Until then, Andrew had barely paid attention to any of the game's safety features. But that changed after that night. He found that Xbox Live had a reporting feature that allowed players to notify Microsoft when someone was disruptive or, as applicable in this case, lewd. That's when Andrew decided it was time to warn others about the kinds of things that can go wrong in interactive gaming and what you can do to have a safer gaming experience. It also was when Andrew decided to petition the other TeenAngels and me to create a special award category--Safe Gaming. Xbox is the first recipient of the 2003 Safe Gaming Award because of its careful design of the Xbox Live which provides reporting and privacy features.

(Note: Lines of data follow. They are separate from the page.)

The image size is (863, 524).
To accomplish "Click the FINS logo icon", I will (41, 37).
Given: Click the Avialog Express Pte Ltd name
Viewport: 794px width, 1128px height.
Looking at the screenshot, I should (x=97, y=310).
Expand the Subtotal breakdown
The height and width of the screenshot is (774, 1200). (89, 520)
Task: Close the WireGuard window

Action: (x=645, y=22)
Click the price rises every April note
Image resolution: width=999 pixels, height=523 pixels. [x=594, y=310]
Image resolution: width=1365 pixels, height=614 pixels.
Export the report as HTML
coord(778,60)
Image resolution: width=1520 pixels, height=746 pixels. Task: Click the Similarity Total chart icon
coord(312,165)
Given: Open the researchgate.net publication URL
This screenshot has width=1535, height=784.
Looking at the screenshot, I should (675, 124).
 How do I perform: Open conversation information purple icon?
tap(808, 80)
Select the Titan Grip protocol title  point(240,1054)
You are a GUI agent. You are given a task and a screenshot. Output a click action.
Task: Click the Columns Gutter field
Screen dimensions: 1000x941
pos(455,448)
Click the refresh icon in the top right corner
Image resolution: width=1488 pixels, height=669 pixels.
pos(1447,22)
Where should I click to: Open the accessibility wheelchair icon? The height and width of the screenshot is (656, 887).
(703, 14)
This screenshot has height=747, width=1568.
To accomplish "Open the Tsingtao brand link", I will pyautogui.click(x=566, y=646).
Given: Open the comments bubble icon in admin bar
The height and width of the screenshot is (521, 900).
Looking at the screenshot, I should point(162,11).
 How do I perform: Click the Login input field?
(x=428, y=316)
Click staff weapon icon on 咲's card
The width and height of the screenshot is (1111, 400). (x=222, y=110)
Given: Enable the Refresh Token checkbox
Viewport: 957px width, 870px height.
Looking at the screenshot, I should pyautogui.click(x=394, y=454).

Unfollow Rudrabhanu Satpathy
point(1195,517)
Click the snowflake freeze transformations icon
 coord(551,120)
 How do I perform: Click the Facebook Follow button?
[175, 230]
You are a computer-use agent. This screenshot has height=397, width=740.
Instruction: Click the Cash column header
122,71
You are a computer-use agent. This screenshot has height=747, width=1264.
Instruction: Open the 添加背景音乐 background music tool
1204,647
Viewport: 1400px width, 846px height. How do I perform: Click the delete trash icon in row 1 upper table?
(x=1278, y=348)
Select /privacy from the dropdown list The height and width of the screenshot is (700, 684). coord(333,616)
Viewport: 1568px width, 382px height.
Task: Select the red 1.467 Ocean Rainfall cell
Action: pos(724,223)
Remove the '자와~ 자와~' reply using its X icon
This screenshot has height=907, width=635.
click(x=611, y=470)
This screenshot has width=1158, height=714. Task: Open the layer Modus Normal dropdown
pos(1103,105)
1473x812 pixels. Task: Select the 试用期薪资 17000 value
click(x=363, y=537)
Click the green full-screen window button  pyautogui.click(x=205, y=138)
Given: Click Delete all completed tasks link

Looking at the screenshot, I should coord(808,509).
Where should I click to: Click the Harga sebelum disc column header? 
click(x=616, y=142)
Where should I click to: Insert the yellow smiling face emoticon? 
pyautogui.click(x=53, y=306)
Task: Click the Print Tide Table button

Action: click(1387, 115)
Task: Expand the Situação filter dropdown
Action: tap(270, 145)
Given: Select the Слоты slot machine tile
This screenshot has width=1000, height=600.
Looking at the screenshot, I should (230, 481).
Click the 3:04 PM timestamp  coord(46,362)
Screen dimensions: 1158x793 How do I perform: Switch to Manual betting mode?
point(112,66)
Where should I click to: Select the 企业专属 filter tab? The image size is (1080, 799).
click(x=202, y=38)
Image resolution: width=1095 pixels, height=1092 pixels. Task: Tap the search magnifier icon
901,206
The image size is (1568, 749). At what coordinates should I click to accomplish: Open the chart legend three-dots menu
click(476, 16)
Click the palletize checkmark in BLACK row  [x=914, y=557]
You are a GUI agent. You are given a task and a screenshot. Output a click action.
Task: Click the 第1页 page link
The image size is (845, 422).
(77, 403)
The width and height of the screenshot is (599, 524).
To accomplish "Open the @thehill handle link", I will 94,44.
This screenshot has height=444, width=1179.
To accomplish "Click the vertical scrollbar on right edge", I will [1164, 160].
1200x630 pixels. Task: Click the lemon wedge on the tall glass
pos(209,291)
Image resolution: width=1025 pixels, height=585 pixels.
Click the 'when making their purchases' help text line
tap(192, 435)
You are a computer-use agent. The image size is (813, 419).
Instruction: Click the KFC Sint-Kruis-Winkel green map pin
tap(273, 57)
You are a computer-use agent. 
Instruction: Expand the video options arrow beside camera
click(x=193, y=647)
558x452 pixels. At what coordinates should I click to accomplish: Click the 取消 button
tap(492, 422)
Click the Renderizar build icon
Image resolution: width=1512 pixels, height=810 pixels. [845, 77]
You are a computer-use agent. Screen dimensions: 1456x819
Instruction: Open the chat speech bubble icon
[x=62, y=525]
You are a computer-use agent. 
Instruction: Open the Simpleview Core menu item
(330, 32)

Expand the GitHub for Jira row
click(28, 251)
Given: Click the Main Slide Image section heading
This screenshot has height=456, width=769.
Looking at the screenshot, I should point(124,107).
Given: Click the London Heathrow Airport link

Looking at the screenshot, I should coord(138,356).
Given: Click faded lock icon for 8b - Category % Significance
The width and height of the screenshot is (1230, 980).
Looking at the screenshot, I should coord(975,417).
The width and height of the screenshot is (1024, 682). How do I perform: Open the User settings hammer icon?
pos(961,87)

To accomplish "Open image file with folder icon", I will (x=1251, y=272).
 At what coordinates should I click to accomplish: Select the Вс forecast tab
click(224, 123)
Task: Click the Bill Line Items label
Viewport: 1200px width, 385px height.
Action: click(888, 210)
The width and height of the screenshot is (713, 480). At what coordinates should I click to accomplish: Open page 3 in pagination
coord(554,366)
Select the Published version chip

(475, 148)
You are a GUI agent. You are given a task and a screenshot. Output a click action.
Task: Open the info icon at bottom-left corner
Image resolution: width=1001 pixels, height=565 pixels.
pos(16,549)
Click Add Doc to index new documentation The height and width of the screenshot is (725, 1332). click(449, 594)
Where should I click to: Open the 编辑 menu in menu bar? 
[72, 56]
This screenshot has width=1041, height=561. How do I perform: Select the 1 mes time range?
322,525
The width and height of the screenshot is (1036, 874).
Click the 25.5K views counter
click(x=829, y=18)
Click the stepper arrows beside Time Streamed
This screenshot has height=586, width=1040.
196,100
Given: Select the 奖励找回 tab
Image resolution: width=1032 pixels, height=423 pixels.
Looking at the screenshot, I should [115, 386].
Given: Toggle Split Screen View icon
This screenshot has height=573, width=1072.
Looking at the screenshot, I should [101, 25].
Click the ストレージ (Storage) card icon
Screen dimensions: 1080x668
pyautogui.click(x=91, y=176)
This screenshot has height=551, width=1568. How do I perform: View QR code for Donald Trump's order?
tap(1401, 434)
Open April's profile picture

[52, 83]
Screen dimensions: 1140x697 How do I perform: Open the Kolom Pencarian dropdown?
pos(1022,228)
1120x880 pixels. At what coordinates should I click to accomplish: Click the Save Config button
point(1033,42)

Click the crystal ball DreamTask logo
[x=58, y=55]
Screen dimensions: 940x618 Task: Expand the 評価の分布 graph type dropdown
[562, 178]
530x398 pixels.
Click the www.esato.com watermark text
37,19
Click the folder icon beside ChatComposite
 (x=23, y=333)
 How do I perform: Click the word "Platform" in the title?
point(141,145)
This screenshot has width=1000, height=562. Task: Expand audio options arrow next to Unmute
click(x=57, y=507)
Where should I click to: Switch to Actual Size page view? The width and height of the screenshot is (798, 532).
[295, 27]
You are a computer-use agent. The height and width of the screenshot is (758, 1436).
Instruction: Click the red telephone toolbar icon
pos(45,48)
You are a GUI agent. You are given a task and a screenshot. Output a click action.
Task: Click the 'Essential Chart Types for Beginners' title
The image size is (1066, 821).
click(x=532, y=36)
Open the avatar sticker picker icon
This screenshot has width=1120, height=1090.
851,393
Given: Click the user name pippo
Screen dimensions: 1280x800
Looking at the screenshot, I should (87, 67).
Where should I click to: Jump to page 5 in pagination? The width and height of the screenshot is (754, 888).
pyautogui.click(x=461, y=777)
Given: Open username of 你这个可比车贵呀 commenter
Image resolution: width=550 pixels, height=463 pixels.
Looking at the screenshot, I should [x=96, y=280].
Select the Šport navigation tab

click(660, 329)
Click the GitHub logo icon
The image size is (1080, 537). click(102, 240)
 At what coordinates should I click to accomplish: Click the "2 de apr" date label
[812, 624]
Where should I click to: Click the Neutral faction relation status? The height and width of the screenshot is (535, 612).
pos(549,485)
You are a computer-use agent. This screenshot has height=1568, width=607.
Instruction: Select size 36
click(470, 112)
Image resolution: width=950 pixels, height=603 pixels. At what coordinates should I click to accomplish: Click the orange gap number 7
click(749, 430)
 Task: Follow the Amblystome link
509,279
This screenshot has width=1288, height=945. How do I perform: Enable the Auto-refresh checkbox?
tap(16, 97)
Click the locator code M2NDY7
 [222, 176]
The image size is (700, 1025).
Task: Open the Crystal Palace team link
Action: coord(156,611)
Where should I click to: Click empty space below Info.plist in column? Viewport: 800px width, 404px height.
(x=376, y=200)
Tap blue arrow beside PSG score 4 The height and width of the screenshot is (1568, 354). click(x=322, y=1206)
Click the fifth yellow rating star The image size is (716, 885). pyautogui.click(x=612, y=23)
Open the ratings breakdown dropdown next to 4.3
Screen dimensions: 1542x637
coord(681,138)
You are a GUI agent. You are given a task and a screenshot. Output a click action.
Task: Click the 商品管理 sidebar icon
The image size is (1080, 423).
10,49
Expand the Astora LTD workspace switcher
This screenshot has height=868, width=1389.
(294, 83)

As a TeenAngel, Andrew knew that you shouldn't give out too much information online to strangers. Often, in an online chat situation, that includes disclosing your age or gender, since predators tend to prey on younger female chatters. But when you have live-voice chatting, age and gender are patently obvious. Microsoft designed around that, too. You can select a voice mask that changes your voice to that of a robot, adult or even a little girl. (Some gamers don't like chatting with someone who is using a voice mask, but it protects the younger gamers, especially females, from online harassment.)

Not all gamers use voice chat while playing games. Some find it a distraction. Others are too busy trying to win. It's generally judiciously used to either create new game strategies or to create new methods of gaming. Those who talk too much in a serious or difficult game find themselves ousted quickly.

Andrew seems to have spotted a problem early. Most live chat gamers are serious gaming fans. They may swear or shout in their enthusiasm or exasperation, but they don't have the time to harass others. As interactive gaming becomes more popular and less-experienced gamers begin to flood the games, more harassment should be expected. As younger gamers begin to use the games, online sexual predators will begin to track them there.